My sample was composed of the career numbers of active pitchers, with a semi-arbitrary minimum of 623 batted balls to analyze per pitcher (long story… not important)(n=244). Remember that an “AB” in the context of this study refers only to ABs that resulted in batted balls hit against each pitcher, including home runs (but not uncaught foul balls). That means if I’m talking about a batting average, it refers to the batting average on batted balls, not the pitcher’s overall batting average against. It also means strikeouts are out of the equation here. So are walks — so don’t you worry about on-base rates. And of course, it’s also going to mean that AVG and SLG, like Pablo Sandoval, are going to be a lot bigger than you’re used to seeing in baseball.

Some Context

As Jeff said, hits that are pulled get hit a lot harder than those that aren’t. Jeff explained that this has to do with the bat speed being greater towards the end of the swing, but it probably also has to do with bat angles causing more fly balls to the opposite field, as explained here. As you probably know by now, fly balls have a lower batting average on balls in play, generally being easier putouts (other than home runs, which are removed from the equation for the purposes of BABIP). I believe there’s even more to it than bat speed and angle, which I’ll get to near the end. Anyway, here are the results from my sample:

Hit Direction	BABIP	AVG	SLG
Pulled	0.361	0.408	0.726
Middle	0.265	0.285	0.420
Opposite	0.296	0.323	0.507

So it seems balls hit up the middle of the field have the worst results for hitters. This probably has to do with both defensive alignments and the depth of center fields relative to left and right fields.

It’s Correlation Time

So, yes, it matters where the individual ball goes. Does that mean you can say “X is a ‘pull pitcher,’ so his BABIP should be higher”? How much of a difference does hit location really matter to a pitcher’s overall results, in the grand scheme of things? To take a deeper look at that, let’s look at the correlation table for my whole sample:

	BABIP	AVG	SLG	ISO	Pull%	Mid%	Opp%
BABIP
AVG	0.939
SLG	0.398	0.679
ISO	-0.025	0.304	0.906
Pull%	-0.147	-0.039	0.229	0.320
Mid%	0.218	0.070	-0.271	-0.392	-0.508
Opp%	-0.043	-0.022	0.003	0.016	-0.610	-0.373
ROE/AB	0.181	0.083	-0.176	-0.276	-0.028	0.189	-0.143

Before we make too much of that, let’s also look at one where the minimum batted balls for inclusion have been raised to 2000 (n=114):

	BABIP	AVG	SLG	ISO	Pull	Mid	Opp
BABIP
AVG	0.911
SLG	0.342	0.686
ISO	-0.019	0.375	0.932
Pull	-0.008	0.132	0.291	0.304
Mid	0.078	-0.157	-0.439	-0.482	-0.494
Opp	-0.067	0.015	0.126	0.153	-0.547	-0.457
ROE/AB	0.117	0.006	-0.236	-0.304	-0.038	0.196	-0.151

Part of the effect of raising the minimum to 1500 batted balls is the exclusion of one Jeremy Hellickson, the outlier among outliers. But I think what the data suggests, overall, is that the best conclusion that can be drawn from pitchers’ Pull/Mid/Opp breakdowns is this: some pitchers have more balls hit up the middle against them, and these pitchers tend to allow lower ISO rates (ISO–isolated power–is SLG – AVG). I think the main reason for this is that home runs are harder to hit to center field, due to the distances involved.

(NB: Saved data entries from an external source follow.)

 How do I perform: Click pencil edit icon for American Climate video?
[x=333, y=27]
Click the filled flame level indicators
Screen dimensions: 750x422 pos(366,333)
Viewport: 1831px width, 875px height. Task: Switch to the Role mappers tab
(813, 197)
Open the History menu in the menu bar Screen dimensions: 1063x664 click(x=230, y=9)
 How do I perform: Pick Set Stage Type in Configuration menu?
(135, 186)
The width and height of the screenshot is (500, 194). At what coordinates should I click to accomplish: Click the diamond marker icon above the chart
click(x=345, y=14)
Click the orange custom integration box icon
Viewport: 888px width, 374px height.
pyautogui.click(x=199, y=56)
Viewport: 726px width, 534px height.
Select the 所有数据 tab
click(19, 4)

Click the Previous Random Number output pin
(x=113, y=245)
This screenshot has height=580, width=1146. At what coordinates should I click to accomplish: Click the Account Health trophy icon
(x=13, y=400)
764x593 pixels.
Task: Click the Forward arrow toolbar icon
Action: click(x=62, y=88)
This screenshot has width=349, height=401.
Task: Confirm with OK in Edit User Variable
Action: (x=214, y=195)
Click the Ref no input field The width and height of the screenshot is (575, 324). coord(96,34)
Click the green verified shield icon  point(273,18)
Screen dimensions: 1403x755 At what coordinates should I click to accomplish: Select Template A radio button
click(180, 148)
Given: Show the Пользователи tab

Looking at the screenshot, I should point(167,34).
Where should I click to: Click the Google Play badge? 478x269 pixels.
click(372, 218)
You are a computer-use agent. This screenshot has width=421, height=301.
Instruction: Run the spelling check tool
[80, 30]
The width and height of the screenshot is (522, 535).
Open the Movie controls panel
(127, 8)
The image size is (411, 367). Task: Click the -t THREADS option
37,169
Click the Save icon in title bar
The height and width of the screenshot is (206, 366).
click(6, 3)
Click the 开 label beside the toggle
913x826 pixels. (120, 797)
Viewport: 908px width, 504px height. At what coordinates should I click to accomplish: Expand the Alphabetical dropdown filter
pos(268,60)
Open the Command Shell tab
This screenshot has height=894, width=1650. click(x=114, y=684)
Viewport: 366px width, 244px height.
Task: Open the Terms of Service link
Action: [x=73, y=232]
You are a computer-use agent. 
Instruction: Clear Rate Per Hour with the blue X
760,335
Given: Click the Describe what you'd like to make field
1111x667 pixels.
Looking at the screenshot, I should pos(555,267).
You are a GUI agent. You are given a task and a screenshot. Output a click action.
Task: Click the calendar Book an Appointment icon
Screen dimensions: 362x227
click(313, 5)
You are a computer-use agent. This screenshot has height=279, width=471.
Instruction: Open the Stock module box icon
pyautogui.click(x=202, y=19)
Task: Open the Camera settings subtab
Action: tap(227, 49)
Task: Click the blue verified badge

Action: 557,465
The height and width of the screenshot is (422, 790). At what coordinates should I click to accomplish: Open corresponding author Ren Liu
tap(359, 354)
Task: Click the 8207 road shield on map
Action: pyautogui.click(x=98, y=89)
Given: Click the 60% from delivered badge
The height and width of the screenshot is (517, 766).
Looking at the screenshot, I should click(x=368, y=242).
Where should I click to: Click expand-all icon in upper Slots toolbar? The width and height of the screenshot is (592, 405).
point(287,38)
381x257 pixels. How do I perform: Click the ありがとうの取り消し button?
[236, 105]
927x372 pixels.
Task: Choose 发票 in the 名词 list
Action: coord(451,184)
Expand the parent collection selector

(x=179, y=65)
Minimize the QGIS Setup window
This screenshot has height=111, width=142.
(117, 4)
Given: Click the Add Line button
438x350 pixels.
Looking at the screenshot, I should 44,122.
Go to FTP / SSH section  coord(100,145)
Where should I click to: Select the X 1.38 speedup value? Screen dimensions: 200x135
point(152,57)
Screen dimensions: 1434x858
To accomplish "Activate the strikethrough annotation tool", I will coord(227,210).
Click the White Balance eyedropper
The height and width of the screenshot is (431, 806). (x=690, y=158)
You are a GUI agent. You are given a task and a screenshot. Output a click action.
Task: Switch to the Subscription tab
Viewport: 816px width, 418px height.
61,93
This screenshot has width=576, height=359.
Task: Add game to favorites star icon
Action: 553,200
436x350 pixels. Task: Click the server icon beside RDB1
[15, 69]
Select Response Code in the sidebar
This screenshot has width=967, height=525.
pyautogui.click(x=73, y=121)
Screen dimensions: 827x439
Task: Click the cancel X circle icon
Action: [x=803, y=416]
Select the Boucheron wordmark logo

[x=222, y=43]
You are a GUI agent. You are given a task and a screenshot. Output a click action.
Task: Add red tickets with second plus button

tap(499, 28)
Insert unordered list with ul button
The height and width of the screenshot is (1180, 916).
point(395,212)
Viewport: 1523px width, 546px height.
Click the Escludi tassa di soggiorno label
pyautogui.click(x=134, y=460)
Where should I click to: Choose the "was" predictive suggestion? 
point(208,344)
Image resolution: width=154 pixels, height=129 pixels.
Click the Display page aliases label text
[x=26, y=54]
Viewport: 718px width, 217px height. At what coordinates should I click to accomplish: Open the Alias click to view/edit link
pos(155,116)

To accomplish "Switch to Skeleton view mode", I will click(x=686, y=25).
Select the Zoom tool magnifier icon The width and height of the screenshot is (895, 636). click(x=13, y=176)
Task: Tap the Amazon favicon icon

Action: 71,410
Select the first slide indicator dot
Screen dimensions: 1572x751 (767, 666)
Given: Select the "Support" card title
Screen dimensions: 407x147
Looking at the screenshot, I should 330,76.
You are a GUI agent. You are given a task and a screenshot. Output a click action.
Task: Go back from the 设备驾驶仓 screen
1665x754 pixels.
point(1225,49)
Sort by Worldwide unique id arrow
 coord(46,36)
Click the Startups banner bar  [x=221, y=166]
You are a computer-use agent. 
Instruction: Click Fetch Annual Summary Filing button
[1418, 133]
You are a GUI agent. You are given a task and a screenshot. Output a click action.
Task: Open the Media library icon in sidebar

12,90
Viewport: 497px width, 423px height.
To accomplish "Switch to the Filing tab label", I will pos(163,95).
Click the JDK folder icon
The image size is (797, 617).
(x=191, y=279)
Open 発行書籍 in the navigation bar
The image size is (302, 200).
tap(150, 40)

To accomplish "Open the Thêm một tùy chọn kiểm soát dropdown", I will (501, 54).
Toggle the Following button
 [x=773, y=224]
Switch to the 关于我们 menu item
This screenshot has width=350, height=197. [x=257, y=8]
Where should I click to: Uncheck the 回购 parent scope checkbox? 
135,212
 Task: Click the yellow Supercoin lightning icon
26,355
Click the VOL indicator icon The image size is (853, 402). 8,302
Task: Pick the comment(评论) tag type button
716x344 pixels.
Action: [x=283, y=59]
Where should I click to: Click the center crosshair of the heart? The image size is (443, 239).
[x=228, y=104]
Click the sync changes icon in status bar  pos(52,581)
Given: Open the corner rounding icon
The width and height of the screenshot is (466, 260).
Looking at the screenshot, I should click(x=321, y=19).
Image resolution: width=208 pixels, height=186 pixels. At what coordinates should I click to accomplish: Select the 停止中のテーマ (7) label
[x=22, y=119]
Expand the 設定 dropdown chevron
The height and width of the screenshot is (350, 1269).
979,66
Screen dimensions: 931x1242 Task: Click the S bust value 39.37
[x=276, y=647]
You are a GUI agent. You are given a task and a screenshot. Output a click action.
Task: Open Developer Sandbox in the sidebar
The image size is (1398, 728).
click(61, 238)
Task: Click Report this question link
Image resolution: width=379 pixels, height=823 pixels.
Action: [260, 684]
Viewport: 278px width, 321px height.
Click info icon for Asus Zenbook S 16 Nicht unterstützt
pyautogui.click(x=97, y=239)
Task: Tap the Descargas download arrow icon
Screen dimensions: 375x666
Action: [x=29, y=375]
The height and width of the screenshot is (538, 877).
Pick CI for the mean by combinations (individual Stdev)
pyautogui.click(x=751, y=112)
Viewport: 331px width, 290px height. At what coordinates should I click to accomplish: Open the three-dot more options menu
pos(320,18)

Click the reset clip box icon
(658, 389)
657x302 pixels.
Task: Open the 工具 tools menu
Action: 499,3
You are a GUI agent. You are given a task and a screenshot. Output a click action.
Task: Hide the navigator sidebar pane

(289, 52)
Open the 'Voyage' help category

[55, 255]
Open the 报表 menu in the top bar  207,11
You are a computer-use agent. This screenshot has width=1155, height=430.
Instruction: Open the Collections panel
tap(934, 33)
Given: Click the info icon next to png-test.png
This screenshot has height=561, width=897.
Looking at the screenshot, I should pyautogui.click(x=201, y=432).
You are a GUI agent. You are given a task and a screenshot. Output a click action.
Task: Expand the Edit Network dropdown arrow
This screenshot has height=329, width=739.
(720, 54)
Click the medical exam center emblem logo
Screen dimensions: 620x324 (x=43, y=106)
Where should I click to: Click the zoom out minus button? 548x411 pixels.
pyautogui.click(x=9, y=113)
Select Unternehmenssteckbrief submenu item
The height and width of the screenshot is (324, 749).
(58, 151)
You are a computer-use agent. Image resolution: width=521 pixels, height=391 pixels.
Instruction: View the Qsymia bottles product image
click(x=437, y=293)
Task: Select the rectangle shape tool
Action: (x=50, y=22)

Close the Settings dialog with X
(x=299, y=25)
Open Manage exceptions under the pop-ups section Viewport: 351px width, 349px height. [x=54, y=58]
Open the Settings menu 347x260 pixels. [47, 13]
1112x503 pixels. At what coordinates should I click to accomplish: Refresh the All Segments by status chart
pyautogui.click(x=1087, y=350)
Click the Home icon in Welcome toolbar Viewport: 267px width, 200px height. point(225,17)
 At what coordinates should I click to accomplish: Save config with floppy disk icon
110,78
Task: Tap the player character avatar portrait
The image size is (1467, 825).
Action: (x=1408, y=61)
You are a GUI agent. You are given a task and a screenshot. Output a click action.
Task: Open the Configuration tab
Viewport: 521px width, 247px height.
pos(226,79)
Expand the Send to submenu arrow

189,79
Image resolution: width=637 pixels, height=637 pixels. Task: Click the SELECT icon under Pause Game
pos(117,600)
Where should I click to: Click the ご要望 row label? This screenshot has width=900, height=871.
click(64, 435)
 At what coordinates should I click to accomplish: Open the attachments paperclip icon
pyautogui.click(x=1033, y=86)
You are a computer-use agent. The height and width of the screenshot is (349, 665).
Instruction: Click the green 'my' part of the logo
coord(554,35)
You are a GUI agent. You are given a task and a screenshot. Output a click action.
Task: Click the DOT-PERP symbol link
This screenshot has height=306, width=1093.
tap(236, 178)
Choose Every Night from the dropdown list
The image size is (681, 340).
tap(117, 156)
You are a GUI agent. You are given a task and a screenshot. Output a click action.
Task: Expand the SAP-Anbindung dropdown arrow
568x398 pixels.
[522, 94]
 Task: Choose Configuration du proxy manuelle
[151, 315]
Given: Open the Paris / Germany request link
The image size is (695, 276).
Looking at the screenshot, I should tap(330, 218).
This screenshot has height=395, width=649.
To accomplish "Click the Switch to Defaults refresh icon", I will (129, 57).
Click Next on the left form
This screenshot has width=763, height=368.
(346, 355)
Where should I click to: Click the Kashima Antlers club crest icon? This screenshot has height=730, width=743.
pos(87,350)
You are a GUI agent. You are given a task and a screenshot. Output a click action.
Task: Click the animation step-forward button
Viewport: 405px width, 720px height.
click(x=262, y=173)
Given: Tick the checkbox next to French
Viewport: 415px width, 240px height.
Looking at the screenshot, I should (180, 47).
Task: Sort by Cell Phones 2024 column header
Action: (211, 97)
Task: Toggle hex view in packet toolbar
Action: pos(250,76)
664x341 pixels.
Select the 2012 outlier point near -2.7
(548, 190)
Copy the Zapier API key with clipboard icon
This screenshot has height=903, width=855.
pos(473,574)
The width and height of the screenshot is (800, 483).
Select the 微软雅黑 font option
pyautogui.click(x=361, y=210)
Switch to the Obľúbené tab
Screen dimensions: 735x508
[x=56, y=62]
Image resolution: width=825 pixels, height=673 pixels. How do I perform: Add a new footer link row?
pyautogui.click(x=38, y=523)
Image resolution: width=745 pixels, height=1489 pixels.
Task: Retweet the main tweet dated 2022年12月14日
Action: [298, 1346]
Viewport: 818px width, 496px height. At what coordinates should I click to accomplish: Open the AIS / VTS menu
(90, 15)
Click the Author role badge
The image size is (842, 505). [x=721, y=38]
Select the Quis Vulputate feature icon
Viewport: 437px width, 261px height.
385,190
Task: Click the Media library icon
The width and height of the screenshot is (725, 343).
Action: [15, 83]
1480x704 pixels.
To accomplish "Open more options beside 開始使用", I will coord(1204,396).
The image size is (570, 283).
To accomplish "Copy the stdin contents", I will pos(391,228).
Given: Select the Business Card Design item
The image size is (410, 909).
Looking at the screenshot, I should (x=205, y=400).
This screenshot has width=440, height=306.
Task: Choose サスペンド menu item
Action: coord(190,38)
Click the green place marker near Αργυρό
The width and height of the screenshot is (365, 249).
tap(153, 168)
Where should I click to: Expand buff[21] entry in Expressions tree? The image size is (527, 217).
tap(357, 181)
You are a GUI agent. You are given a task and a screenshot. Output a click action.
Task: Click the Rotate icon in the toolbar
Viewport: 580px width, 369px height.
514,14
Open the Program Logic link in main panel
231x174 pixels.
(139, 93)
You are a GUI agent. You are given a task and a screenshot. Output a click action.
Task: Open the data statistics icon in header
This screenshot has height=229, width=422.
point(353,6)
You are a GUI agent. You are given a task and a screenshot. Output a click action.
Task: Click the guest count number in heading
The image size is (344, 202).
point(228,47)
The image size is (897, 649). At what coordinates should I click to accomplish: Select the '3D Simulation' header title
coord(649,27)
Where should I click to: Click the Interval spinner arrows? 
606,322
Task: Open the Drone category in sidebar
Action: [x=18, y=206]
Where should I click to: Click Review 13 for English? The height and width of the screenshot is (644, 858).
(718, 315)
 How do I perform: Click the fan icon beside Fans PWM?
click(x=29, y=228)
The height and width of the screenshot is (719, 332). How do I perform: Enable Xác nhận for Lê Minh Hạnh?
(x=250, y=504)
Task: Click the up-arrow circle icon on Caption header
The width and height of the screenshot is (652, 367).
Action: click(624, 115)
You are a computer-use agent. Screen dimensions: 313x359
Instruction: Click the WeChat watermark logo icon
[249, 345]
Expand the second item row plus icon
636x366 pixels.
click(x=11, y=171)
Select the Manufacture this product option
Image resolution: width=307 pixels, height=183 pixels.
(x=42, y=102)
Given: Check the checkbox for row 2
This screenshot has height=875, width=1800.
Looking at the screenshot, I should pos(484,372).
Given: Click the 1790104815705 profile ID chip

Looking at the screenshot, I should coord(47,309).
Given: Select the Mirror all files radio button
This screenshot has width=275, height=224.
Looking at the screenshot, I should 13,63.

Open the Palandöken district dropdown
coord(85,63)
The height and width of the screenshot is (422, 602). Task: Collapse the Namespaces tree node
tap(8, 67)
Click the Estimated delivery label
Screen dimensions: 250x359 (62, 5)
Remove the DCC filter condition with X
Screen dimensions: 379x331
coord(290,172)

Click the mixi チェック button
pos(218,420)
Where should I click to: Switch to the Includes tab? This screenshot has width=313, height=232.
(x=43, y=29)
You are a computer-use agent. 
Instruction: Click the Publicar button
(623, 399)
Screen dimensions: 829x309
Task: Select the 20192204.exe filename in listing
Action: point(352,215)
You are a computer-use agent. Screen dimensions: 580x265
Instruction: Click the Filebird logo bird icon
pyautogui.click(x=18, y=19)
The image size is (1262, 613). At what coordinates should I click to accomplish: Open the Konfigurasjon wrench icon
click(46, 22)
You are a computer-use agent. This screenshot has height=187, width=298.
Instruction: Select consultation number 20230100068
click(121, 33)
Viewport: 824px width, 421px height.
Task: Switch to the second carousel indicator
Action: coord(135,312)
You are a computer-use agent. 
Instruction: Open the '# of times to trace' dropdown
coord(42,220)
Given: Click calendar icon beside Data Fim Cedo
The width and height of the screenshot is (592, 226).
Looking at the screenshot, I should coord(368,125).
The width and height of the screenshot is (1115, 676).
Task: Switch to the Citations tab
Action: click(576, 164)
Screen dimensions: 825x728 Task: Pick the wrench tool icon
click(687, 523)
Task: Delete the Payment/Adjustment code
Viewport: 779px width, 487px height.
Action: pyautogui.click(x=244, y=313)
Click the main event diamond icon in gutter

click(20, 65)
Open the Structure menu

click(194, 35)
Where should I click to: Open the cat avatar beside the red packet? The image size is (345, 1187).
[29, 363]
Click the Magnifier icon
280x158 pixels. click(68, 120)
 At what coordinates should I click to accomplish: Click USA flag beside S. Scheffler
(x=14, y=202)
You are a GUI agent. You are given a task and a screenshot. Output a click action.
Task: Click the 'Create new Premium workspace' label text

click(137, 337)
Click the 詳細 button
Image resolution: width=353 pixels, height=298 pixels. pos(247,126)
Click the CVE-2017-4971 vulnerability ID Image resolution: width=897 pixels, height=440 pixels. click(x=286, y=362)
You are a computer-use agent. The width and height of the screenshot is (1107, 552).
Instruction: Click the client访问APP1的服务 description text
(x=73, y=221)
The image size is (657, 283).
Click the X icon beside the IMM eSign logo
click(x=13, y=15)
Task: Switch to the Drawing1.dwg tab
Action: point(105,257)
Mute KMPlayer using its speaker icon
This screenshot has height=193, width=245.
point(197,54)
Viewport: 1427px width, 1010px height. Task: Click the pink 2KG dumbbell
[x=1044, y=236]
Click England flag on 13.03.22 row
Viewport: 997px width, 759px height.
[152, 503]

As for BABIP, I’m sorry to say it looks like a dead end, so far. It seems to have no direct connection at all to Pull/Mid/Opp. One thing I wanted to point out, though, is that BABIP is correlated with SLG but not ISO — this is due to BABIP’s only connection to SLG being the AVG component of SLG, which is removed in ISO. Yet ISO is still correlated with AVG. That’s because home runs are a part of both AVG and ISO but not BABIP. Just something to keep in mind when you’re analyzing the trends here.

I decided to test out ROE (reached on error) data since it came with the rest of the data. It’s a weak-ish connection, but a pretty consistent one through the different minimum AB samples I ran correlations on (I tried a few more): pitchers who have more batters reach base on error tend to allow lower ISOs. I think the explanation is probably a pretty simple one: more ground balls = fewer extra base hits, plus more errors. I won’t go into that anymore since it’s quite a tangent.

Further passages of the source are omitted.